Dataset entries
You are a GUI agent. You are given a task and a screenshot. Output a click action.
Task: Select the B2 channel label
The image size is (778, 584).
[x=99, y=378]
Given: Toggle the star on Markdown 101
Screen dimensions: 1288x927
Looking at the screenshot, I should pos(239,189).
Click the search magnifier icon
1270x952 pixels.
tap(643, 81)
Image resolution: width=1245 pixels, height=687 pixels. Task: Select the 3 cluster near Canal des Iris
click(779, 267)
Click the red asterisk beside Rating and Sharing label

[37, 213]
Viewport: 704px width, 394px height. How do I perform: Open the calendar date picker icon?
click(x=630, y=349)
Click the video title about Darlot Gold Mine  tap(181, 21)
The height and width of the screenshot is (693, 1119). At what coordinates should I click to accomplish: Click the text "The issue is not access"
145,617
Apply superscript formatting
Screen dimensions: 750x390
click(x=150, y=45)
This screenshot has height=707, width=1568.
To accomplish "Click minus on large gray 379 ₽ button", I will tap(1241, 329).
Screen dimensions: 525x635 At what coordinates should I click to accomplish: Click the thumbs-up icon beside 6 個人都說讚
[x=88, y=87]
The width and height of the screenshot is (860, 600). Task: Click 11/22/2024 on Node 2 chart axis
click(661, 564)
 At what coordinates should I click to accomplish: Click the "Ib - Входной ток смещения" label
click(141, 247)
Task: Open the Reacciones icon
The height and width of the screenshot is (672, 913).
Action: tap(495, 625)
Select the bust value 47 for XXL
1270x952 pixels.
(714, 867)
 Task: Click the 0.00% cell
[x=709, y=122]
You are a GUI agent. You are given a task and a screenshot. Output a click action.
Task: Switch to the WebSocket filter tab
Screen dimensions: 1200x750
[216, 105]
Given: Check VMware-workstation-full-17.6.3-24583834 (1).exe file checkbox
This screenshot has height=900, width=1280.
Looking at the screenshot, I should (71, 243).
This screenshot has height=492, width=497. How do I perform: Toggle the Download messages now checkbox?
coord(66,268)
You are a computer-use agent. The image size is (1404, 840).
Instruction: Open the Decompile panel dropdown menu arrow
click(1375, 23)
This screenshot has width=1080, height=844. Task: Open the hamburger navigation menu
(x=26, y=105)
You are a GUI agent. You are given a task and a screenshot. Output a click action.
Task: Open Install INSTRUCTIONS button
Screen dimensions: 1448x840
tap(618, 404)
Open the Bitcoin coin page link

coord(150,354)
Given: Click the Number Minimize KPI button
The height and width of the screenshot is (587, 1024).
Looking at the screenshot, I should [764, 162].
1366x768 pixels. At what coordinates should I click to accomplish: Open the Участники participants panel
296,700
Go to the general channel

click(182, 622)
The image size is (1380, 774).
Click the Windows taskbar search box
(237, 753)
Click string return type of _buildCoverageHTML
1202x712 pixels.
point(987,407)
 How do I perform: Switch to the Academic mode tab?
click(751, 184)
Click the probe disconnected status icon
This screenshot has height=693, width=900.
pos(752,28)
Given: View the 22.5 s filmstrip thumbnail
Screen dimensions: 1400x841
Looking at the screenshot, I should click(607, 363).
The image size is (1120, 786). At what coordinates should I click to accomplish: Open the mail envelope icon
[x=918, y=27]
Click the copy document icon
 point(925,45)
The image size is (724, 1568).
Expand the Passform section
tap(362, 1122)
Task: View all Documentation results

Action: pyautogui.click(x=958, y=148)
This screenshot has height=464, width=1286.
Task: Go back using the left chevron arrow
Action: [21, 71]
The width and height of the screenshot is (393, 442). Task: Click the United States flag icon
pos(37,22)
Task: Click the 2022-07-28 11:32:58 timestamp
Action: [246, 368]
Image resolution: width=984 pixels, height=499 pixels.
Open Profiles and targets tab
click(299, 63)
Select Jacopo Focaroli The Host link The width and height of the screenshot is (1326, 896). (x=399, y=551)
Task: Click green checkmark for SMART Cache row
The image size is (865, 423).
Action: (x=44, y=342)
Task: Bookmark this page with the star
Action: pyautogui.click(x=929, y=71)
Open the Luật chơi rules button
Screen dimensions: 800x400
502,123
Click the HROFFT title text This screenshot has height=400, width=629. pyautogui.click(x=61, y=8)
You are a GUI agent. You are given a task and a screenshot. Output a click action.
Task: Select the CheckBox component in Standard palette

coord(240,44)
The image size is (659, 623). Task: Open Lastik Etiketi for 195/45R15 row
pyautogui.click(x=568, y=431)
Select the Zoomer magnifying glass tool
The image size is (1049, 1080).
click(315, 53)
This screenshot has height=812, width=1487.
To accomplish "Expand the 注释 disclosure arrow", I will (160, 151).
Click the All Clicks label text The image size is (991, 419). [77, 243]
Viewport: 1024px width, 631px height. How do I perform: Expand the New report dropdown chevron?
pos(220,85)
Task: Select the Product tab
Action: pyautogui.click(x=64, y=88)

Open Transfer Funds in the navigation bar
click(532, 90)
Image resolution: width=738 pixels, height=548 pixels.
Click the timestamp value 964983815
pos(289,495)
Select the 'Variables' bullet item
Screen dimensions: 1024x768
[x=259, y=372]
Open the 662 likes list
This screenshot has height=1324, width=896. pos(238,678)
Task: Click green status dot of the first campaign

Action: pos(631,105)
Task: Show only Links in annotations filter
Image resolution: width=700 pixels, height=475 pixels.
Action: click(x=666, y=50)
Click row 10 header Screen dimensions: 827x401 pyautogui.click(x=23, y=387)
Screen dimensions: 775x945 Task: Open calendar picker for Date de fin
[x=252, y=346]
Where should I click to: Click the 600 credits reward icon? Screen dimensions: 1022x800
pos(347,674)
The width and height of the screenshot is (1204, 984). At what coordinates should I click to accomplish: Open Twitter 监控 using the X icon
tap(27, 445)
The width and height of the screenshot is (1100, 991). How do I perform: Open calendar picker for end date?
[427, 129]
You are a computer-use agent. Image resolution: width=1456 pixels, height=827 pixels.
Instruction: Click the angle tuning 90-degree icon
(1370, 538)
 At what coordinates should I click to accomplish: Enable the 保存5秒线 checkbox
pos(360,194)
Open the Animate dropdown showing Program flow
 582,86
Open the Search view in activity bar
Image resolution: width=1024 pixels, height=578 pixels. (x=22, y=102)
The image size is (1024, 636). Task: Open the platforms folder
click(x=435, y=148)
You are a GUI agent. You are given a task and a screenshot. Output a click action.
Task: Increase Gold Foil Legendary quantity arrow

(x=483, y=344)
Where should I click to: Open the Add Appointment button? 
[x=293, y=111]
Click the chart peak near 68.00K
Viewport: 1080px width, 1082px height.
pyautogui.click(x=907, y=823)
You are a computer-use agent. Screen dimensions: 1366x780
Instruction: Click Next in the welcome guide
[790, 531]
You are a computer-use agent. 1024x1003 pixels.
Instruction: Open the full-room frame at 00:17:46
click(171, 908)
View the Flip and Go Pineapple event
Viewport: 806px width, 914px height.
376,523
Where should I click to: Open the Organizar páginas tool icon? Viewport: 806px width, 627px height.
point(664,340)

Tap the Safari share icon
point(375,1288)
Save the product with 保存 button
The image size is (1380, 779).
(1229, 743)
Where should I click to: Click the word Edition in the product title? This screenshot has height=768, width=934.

• _ACTIVITY_
Reproduce exactly the line that contains "Open the Search view in activity bar" together with each line after it to the end of the entries; include no other lines.

• _ANSWER AREA_
Open the Search view in activity bar
Image resolution: width=1024 pixels, height=578 pixels. (x=22, y=102)
The image size is (1024, 636). Task: Open the platforms folder
click(x=435, y=148)
You are a GUI agent. You are given a task and a screenshot. Output a click action.
Task: Increase Gold Foil Legendary quantity arrow

(x=483, y=344)
Where should I click to: Open the Add Appointment button? 
[x=293, y=111]
Click the chart peak near 68.00K
Viewport: 1080px width, 1082px height.
pyautogui.click(x=907, y=823)
You are a computer-use agent. Screen dimensions: 1366x780
Instruction: Click Next in the welcome guide
[790, 531]
You are a computer-use agent. 1024x1003 pixels.
Instruction: Open the full-room frame at 00:17:46
click(171, 908)
View the Flip and Go Pineapple event
Viewport: 806px width, 914px height.
376,523
Where should I click to: Open the Organizar páginas tool icon? Viewport: 806px width, 627px height.
point(664,340)

Tap the Safari share icon
point(375,1288)
Save the product with 保存 button
The image size is (1380, 779).
(1229, 743)
Where should I click to: Click the word Edition in the product title? This screenshot has height=768, width=934.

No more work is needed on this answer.